The difference would be in how Slurm looks at those specifications
internally. To us humans, what you say should work seems logical, but if
Slurm wasn't programmed to behave that way, it won't. I provided the
quote from the documentation, since that implies, to me at least, that
Slurm isn't programmed to behave like that. Looking at the source code
or asking SchedMD could confirm that.
>> If you don't specify --ntasks, it defaults to --ntasks=1, as Andreas
>> said. https://slurm.schedmd.com/sbatch.html:
>>
>>> *-n*, *--ntasks*=</number/>
>>> sbatch does not launch tasks, it requests an allocation of
>>> resources and submits a batch script. This option advises the
>>> Slurm controller that job steps run within the allocation will
>>> launch a maximum of /number/ tasks and to provide for sufficient
>>> resources. The default is one task per node, but note that the
>>> *--cpus-per-task* option will change this default.
>>>
>> So the correct way to specify your job is either like this
>>
>> --ntasks=48
>>
>> or
>>
>> --nodes=1 --ntasks-per-node=48
>>
>> Specifying both --ntasks-per-node and --ntasks at the same time is
>> not correct.
>>
> funnily the result is the same:
>
> $> sbatch -N 1 --ntasks-per-node=48 --wrap hostname
> sbatch: error: CPU count per node can not be satisfied
> sbatch: error: Batch job submission failed: Requested node
> configuration is not available
>
> whereas just using --ntasks=48 gets submitted and it gets scheduled
> onto one host:
>
> $> sbatch --ntasks=48 --wrap hostname
> sbatch: [I] No output file given, set to: output_%j.txt
> sbatch: [I] No runtime limit given, set to: 15 minutes
> Submitted batch job 199784
> $> scontrol show job 199784 | egrep "NumNodes|TRES"

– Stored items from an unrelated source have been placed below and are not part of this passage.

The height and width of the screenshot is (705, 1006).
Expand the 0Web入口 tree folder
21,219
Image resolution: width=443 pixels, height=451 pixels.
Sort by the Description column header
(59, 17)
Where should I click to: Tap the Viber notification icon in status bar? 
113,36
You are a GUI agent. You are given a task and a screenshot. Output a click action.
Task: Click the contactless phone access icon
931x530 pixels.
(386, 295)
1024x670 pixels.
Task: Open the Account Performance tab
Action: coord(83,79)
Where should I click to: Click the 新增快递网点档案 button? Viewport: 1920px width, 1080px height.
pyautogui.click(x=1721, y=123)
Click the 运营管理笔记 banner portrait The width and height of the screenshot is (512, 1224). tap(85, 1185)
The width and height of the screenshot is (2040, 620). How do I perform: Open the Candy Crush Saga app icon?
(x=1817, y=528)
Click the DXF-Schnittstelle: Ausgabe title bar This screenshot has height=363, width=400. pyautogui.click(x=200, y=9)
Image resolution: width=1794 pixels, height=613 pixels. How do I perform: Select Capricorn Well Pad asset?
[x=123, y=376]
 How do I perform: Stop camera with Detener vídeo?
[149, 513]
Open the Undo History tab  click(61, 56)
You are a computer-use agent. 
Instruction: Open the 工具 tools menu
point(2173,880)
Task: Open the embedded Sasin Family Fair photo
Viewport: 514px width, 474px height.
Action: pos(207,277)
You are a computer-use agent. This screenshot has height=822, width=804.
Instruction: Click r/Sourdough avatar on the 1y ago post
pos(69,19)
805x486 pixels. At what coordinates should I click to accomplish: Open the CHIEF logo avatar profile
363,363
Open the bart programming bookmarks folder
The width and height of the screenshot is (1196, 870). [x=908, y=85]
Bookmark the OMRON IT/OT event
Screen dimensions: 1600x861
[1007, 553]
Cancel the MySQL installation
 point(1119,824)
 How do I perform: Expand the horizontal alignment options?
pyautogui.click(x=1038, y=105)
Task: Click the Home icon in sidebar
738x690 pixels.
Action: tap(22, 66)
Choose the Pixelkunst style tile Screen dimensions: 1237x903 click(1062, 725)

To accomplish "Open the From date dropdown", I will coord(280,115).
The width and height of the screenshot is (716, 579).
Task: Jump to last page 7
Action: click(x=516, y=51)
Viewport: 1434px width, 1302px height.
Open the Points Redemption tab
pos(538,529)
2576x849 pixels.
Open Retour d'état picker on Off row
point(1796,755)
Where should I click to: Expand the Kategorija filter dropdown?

> NumNodes=1 NumCPUs=48 NumTasks=48 CPUs/Task=1 ReqB:S:C:T=0:0:*:*
> TRES=cpu=48,mem=182400M,node=1,billing=48
>
> To me, this still looks like a bug, not like the wrong usage of
> submission parameters.
Either a bug, or there's something subtly wrong with your slurm.conf. I
would continue troubleshooting by simplifying both your node definition
and SelectType options as much as possible, and see if the problem still
persists. Also, look at 'scontrol show node <node name>' to see if your
definition in slurm.conf lines up with how Slurm actually sees the node.
I don't think I saw that output anywhere is this thread yet.
>
> Does no one else use nodes in this shared way?
> If nodes are shared, do you schedule by hardware threads or by cores?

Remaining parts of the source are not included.